Start of DATA IN THIS EXERCISE

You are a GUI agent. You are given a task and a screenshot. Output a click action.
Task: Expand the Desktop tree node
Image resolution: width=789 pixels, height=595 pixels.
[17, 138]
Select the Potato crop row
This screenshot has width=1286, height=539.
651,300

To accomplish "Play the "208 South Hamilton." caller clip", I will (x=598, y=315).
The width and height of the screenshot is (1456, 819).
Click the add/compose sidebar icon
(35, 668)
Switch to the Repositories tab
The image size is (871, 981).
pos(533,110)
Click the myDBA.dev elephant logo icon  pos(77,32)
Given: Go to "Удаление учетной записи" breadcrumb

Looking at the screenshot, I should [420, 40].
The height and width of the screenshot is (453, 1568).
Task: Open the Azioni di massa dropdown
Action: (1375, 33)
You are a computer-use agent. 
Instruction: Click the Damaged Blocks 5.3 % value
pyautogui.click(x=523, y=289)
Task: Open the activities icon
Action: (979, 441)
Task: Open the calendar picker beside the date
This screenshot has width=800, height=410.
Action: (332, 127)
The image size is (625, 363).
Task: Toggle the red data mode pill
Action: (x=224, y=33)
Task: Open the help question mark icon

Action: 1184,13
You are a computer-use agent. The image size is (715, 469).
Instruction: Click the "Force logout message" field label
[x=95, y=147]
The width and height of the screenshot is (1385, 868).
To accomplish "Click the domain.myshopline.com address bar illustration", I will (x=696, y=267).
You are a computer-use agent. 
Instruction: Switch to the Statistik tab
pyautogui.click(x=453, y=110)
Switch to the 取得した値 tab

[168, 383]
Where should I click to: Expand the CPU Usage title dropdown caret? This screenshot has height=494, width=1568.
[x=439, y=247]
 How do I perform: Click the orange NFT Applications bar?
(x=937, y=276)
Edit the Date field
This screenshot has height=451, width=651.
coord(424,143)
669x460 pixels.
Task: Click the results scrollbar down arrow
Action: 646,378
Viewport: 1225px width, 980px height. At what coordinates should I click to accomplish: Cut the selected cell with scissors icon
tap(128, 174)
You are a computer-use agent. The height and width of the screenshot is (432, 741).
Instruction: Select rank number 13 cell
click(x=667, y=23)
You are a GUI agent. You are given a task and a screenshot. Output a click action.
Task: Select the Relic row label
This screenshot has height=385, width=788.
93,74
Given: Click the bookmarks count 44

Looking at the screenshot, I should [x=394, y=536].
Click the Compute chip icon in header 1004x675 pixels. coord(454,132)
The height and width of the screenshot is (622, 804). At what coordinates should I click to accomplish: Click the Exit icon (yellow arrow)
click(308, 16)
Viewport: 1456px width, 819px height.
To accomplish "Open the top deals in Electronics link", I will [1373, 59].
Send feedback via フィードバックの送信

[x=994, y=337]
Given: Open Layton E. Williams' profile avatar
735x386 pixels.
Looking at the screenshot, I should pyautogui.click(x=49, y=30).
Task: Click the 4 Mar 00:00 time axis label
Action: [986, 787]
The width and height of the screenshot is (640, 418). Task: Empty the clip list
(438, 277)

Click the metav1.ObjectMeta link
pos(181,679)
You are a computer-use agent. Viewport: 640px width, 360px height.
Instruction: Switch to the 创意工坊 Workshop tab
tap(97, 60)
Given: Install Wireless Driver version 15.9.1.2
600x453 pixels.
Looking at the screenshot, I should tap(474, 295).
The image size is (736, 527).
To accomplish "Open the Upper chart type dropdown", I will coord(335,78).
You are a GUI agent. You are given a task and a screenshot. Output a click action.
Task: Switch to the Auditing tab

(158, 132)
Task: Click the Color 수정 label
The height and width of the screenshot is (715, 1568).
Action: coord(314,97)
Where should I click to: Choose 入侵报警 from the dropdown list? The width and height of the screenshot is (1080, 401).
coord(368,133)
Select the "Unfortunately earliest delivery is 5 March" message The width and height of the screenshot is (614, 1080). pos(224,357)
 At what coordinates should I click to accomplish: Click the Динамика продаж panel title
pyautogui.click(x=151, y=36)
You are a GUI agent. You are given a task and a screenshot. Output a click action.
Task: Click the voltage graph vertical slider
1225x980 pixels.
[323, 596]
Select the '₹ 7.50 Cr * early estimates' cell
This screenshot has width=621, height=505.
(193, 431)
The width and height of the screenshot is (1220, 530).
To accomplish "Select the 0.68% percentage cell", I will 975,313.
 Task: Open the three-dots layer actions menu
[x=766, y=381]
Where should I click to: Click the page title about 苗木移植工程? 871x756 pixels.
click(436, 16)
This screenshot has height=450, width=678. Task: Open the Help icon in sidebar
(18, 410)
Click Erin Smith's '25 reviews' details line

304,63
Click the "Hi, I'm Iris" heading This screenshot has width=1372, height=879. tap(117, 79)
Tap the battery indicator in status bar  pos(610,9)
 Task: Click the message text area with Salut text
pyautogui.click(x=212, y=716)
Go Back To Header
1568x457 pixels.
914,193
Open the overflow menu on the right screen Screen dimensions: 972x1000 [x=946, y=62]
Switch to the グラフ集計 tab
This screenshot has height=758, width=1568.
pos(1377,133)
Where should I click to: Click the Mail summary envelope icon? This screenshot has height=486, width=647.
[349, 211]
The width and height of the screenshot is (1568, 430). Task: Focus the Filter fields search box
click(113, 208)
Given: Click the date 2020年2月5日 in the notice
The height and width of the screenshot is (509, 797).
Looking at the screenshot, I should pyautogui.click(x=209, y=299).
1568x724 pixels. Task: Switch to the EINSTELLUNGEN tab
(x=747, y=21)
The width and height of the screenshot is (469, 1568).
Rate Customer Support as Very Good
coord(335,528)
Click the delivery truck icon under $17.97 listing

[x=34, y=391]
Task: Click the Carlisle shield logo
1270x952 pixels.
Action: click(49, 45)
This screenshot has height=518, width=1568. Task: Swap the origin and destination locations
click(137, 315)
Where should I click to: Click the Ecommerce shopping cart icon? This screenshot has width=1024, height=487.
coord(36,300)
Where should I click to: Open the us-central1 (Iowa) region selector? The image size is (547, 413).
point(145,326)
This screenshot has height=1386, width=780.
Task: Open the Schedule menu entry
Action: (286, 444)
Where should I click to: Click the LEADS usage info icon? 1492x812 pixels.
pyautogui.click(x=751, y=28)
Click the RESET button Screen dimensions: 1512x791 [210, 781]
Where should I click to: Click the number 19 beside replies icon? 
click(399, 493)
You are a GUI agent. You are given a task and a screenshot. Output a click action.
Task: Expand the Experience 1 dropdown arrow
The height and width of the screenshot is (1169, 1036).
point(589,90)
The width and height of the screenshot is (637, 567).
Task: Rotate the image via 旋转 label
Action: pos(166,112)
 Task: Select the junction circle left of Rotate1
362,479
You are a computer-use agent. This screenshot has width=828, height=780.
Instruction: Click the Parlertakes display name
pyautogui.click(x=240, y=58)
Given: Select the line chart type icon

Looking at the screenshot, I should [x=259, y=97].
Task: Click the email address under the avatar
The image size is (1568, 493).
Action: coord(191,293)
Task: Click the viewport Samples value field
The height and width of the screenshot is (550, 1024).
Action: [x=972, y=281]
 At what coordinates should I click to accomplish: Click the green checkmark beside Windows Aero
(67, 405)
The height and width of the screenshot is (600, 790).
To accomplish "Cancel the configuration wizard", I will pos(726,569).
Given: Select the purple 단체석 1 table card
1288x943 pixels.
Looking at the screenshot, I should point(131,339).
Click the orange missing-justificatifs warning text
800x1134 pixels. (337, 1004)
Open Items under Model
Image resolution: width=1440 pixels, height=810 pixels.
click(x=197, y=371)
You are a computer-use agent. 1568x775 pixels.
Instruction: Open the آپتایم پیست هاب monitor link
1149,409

End of DATA IN THIS EXERCISE

◆ TASK OBJECTIVE
Look over the listing above. Pick out and copy every line that includes "avatar".

◆ YOUR SOLUTION
Given: Open Layton E. Williams' profile avatar
Task: Click the email address under the avatar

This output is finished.